Peter Ostroushko is regarded as one of the finest mandolin and fiddle players in acoustic music. As one critic said: “Peter Ostroushko can play anything! And usually does.” The Emmy Award winning composer has toured all over North America and Europe, has played on over a thousand albums and has earned an international reputation as a versatile and dazzling musical master.
Peter’s recording contributions stand tall alongside the great Nashville session men of his generation, and he’s at home in virtually every style of music. His first recording session was an uncredited mandolin performance on Bob Dylan’s masterpiece Blood on the Tracks. Since then he’s played country (with Jethro Burns, Emmylou Harris, Willie Nelson, Chet Atkins and Johnny Gimble); bluegrass (with Norman and Nancy Blake, Tim O’Brien and Hot Rize); folk (with Greg Brown, John Hartford, Robin & Linda Williams and Taj Mahal); jazz; and most recently, classical—performing with the Saint Paul Paul Chamber Orchestra, Minnesota Symphony Orchestra and Kremlin Chamber Orchestra in Moscow.

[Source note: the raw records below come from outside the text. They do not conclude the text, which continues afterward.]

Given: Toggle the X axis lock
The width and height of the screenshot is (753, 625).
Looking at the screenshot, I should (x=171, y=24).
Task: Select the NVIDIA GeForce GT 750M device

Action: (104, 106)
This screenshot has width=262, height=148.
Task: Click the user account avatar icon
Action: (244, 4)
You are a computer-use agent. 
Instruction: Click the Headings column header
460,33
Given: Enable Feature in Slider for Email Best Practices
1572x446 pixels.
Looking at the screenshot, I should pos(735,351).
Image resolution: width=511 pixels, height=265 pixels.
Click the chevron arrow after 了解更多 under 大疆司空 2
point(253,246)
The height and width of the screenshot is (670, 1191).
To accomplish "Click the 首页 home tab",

He is at his best when he plays his own compositions – a rich musical stew of various ethnic influences. His family immigrated to the U.S. from the Ukraine after World War II and he was raised in Minneapolis’ Ukrainian neighborhood. As a child he listened as family members gathered on weekends to play traditional folk music. Ostroushko blends these roots with other Old World sounds (from Scandinavian schottisches to Irish hornpipes) and he mixes in classical, jazz, bluegrass, folk, swing, and old-time. He calls this gumbo of musical styles slüz düz, a phrase borrowed from his mother meaning, roughly, “over the edge” or “off his rocker.”
Ostroushko’s resumé is dizzying in its size and scope. He has played lead ukulele with the Minnesota Symphony Orchestra (under the direction of Sir Neville Mariner) and has toured with them under the direction of Edo DeWart playing mandolin in a Mahler symphony at Carnegie Hall. With the St. Paul Chamber Orchestra, he’s performed a number of Baroque mandolin concertos by both Vivaldi and Paisiello and he has also performed a number of his own scores with them, with famed violin virtuoso Gil Shaham as guest soloist. He’s barked like a dog on Late Night with David Letterman and appeared on Mr. Rogers’ Neighborhood (whose other rare musical guests have included Wynton Marsalis and Yo-Yo Ma). He’s composed and performed scores for a number of theater companies across the country, including The Children’s Theater Company in Minneapolis, Actors Theatre Company of St. Paul (with whom he traveled to Edinburgh’s famed Fringe Festival), The Alabama Shakespeare Festival, Madison Repertory Theater and ACT Theatre in Seattle. He’s appeared on radio and television shows including Mountain Stage, Good Evening, TNN, Lonesome Pine, Austin City Limits, and A Prairie Home Companion, where he was a regular performer and one of the show’s music directors.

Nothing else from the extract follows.